__O QUE SE PEDE__: Reproduza fielmente, do texto abaixo sobre a guerra contra o terrorismo, tudo desde "É uma provocação" até "a humanidade?".

__TEXTO PARA LEITURA__:
:::::
INTELIGÊNCIA ARTIFICIAL
Escritor e jornalista pede sensibilidade contra a violência
A guerra contra o terrorismo internacional que encabeça os Estados
Unidos, em resposta aos ataques brutais contra o World Trad Center e o
Capitólio, é uma atitude pouco competente, assustadora nos
seus propósitos irracionais, terminando por conduzir a operações
militares clássicas como a Guerra do Golfo. Há um sentimento
de vingança, de paranóia social, de manipulação.
É a busca do inimigo invisível, fantasma, tantas vezes alimentado
na história, e que leva à dor e à morte.
Só é possível defender a civilização
de forma civilizada. Uma operação de guerra batizada com
o bíblico nome de Justiça Infinita é no mínimo
ridícula. Não se pode levar toda essa tragédia como
uma guerra santa, como uma guerra entre Oriente e Ocidente, como querem
nos fazer crer. É infame ver como as grandes cadeias de televisão
mostram imagens de muçulmanos de longas barbas, fanáticos,
com o Corão na mão pedindo o regresso à Idade Média.
É uma provocação perversa, resultando em ofensivas
aos imigrantes árabes, que são insultados, humilhados, cuspidos,
golpeados. O mundo árabe-muçulmano merece também respeito
e justiça. Não podemos incentivar uma invasão
ao Afeganistão, um país absolutamente desvastado há
três décadas pela guerra. Qual seria o benefício para
a humanidade?
:::::
__TRECHO DOS DADOS__:

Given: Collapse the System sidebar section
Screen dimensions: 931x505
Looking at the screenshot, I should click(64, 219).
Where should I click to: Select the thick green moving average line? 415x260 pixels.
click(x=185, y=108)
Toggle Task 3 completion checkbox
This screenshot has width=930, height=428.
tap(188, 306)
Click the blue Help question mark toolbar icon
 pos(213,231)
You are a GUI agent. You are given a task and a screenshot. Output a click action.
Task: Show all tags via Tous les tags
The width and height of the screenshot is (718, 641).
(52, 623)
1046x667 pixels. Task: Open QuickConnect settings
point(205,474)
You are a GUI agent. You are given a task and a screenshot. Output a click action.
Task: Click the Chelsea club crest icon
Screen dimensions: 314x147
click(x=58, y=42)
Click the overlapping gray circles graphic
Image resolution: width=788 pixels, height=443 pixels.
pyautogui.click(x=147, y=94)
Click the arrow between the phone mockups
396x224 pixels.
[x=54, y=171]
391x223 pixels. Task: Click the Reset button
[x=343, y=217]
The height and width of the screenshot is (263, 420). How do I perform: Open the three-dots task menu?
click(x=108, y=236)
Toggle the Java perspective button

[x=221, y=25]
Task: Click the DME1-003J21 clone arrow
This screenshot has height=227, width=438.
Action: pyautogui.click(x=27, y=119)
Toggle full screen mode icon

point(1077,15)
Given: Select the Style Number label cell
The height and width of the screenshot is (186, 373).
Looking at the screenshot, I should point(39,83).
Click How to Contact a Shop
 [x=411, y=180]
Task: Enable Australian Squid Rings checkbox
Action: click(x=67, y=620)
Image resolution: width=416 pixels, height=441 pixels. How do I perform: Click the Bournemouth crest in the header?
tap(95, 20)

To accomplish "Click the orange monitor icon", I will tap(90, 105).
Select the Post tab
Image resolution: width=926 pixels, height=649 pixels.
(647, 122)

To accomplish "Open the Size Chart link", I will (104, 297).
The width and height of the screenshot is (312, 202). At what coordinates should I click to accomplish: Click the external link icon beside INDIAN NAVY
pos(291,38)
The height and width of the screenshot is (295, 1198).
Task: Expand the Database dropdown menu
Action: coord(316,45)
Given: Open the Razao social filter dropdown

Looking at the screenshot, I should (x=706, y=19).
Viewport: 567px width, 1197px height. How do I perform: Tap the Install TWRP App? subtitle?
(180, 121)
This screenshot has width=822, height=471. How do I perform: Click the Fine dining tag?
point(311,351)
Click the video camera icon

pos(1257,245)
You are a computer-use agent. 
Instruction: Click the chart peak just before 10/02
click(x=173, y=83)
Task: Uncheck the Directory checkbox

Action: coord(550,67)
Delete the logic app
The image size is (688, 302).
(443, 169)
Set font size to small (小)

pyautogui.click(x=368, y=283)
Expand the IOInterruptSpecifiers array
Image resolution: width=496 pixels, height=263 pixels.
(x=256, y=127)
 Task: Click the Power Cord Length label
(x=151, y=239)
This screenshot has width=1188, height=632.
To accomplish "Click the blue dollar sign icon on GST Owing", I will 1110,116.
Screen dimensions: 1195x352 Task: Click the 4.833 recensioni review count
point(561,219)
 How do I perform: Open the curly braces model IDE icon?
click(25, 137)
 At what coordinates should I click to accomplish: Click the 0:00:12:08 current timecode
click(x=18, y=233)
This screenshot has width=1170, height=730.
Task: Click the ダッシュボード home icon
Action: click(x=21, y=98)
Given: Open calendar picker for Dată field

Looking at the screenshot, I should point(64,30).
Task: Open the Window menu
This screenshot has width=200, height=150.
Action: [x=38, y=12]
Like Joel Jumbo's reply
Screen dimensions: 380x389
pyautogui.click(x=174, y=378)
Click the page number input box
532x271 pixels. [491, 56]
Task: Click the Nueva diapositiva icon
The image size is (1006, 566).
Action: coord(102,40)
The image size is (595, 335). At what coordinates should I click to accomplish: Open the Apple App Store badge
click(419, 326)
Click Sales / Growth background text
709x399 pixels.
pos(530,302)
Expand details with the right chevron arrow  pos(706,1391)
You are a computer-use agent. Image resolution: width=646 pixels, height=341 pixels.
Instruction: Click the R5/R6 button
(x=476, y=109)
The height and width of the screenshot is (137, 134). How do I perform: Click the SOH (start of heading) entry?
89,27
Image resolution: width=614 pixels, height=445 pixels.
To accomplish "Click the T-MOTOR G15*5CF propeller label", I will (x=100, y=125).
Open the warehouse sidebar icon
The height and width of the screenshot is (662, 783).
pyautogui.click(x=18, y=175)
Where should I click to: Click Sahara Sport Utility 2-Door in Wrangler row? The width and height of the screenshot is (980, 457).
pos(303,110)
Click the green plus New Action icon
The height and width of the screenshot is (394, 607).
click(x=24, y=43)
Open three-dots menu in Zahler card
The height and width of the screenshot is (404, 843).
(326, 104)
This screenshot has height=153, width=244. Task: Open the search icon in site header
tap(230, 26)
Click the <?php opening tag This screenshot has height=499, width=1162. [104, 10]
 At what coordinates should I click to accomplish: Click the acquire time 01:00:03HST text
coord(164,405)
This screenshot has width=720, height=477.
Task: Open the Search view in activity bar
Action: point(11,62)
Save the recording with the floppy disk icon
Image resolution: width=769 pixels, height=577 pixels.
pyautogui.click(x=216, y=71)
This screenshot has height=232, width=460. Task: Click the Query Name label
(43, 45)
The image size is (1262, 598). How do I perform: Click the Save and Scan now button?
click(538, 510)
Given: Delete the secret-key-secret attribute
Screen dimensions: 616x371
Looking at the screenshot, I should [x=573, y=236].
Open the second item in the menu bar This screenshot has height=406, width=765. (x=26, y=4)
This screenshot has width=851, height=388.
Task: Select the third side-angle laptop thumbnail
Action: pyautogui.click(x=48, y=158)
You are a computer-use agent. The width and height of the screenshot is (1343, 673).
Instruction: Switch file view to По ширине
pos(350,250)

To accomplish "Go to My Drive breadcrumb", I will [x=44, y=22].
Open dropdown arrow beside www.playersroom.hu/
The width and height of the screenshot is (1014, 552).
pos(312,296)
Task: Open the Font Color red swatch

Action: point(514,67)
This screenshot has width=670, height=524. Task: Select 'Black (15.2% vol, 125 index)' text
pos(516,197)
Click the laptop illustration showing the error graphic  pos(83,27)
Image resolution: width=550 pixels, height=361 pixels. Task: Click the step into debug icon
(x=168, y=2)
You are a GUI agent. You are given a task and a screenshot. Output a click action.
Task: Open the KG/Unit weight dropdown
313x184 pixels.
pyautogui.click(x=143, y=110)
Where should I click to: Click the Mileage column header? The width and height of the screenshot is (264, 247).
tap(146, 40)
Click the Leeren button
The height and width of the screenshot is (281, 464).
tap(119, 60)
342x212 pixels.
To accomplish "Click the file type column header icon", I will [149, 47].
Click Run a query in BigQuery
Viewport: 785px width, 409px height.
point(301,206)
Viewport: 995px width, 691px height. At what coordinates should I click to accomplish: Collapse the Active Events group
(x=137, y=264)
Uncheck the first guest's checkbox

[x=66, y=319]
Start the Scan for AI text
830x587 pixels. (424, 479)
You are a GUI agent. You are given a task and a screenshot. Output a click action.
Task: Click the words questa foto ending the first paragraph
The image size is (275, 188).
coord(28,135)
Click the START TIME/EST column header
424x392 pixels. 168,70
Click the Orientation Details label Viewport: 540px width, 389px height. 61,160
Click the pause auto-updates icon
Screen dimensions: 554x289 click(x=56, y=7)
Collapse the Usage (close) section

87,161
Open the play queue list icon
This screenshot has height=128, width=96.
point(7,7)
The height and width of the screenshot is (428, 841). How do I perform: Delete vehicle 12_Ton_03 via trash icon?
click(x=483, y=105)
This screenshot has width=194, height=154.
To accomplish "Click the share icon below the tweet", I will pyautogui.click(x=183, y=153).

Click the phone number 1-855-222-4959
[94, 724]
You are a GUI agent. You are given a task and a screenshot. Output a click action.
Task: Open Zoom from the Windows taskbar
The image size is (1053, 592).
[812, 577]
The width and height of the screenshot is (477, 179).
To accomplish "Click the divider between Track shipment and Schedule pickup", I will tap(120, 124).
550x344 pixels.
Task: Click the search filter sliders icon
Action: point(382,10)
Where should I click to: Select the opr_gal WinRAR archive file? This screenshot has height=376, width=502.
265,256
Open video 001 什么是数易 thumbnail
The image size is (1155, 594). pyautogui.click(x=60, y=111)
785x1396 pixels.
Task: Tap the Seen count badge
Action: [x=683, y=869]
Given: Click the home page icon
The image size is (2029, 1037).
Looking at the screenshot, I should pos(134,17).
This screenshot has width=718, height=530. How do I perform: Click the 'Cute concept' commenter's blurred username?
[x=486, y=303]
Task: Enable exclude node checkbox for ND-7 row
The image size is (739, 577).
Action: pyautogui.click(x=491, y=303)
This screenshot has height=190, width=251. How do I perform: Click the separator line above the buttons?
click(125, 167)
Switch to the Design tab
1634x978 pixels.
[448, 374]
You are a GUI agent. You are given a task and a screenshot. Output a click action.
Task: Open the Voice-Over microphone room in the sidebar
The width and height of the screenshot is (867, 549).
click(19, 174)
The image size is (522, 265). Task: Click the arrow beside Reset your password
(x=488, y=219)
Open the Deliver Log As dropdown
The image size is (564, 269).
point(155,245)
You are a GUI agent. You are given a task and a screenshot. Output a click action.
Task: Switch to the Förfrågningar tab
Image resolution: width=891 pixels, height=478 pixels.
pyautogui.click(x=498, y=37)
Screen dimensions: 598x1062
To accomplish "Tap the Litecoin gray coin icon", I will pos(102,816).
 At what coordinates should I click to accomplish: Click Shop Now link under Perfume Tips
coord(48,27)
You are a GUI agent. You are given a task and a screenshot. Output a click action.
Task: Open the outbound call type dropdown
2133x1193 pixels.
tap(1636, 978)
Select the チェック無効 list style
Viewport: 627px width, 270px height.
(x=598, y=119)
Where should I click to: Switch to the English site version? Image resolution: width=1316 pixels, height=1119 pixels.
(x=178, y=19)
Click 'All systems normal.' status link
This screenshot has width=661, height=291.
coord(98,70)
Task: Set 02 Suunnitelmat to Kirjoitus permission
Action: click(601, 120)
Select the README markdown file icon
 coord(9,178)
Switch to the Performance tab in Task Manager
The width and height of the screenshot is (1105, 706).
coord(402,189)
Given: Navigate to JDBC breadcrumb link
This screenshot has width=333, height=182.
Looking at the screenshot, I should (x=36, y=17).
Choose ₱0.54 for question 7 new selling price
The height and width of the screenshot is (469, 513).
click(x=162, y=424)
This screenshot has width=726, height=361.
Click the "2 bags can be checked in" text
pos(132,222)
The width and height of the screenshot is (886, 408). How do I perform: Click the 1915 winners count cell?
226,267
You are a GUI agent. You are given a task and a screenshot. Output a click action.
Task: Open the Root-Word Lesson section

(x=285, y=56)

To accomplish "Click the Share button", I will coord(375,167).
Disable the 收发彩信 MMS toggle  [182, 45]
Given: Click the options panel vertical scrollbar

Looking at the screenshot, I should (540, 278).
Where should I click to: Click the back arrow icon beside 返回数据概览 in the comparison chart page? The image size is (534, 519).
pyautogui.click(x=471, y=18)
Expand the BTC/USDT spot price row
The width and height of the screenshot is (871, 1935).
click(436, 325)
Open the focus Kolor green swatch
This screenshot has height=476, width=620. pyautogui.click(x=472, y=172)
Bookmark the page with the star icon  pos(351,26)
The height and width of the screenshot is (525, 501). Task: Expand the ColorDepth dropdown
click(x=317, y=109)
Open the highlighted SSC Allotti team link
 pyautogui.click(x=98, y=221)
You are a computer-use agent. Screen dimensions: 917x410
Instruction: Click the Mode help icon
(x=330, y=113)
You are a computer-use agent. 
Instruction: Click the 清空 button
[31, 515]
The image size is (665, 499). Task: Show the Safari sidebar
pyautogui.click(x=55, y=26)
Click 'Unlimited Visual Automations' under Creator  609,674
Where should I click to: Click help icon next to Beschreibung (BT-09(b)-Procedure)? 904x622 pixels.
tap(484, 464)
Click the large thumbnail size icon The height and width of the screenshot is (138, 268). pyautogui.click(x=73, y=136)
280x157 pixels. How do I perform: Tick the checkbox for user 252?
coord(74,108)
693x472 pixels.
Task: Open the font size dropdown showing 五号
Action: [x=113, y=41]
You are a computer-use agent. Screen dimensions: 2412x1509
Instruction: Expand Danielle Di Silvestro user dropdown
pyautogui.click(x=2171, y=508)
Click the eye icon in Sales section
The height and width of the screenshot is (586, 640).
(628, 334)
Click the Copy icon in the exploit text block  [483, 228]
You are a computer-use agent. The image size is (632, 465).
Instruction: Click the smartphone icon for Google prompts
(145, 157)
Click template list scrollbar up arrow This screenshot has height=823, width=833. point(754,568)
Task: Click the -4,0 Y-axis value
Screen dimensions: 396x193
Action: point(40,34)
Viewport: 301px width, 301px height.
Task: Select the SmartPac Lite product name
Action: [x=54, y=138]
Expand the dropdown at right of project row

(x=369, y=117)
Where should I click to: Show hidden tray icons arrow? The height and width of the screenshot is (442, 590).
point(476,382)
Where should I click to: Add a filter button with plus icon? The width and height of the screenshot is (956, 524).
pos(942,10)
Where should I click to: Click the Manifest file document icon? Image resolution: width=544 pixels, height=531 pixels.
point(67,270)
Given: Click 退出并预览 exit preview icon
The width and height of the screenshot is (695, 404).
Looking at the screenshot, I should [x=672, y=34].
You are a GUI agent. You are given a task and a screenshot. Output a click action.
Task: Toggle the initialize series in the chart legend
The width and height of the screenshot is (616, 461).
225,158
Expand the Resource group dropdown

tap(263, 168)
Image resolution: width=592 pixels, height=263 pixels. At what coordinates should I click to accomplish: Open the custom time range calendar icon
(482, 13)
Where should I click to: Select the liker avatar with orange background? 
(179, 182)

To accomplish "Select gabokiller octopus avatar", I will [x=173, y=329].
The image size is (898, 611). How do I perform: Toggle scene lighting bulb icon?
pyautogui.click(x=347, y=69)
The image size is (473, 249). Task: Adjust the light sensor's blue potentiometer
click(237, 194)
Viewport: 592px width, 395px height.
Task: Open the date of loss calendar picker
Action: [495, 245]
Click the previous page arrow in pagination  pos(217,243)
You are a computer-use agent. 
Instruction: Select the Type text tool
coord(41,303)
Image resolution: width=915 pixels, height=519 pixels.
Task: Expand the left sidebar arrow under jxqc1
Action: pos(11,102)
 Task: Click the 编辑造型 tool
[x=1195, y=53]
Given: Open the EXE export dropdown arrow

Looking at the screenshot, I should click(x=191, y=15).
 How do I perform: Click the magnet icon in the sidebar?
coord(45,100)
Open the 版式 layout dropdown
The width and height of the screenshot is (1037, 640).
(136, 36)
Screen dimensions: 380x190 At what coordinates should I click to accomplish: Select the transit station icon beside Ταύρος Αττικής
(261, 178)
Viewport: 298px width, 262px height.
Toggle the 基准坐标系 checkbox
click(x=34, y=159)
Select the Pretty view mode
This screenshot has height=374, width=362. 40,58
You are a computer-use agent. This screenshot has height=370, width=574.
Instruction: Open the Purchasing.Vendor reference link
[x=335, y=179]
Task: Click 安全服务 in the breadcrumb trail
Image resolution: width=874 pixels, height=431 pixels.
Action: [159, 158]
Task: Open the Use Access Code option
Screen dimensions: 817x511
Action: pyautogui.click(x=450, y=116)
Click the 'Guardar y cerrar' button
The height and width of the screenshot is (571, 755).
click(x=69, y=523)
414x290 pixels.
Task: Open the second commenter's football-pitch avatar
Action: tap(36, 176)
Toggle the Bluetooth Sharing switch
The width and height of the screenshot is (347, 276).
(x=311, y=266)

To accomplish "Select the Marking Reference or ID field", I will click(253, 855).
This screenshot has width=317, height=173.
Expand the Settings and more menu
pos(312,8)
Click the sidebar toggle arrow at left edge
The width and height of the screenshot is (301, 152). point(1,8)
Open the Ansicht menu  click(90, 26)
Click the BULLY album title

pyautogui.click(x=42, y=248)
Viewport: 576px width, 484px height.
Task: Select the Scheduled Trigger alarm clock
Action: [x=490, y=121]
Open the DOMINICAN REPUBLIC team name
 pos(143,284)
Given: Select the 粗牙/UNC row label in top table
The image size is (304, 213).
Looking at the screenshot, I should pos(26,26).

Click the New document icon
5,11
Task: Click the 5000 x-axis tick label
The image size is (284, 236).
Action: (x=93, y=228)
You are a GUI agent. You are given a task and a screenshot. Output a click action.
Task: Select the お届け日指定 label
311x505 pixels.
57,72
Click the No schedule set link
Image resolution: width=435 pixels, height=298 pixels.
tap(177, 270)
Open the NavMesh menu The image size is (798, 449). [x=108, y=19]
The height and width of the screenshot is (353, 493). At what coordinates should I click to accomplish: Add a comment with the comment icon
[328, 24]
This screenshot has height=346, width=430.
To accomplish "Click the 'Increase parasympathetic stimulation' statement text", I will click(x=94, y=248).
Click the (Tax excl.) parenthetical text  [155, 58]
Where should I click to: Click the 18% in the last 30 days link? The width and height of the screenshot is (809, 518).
:::::
__RESPOSTA FINAL__:
É uma provocação perversa, resultando em ofensivas
aos imigrantes árabes, que são insultados, humilhados, cuspidos,
golpeados. O mundo árabe-muçulmano merece também respeito
e justiça. Não podemos incentivar uma invasão
ao Afeganistão, um país absolutamente desvastado há
três décadas pela guerra. Qual seria o benefício para
a humanidade?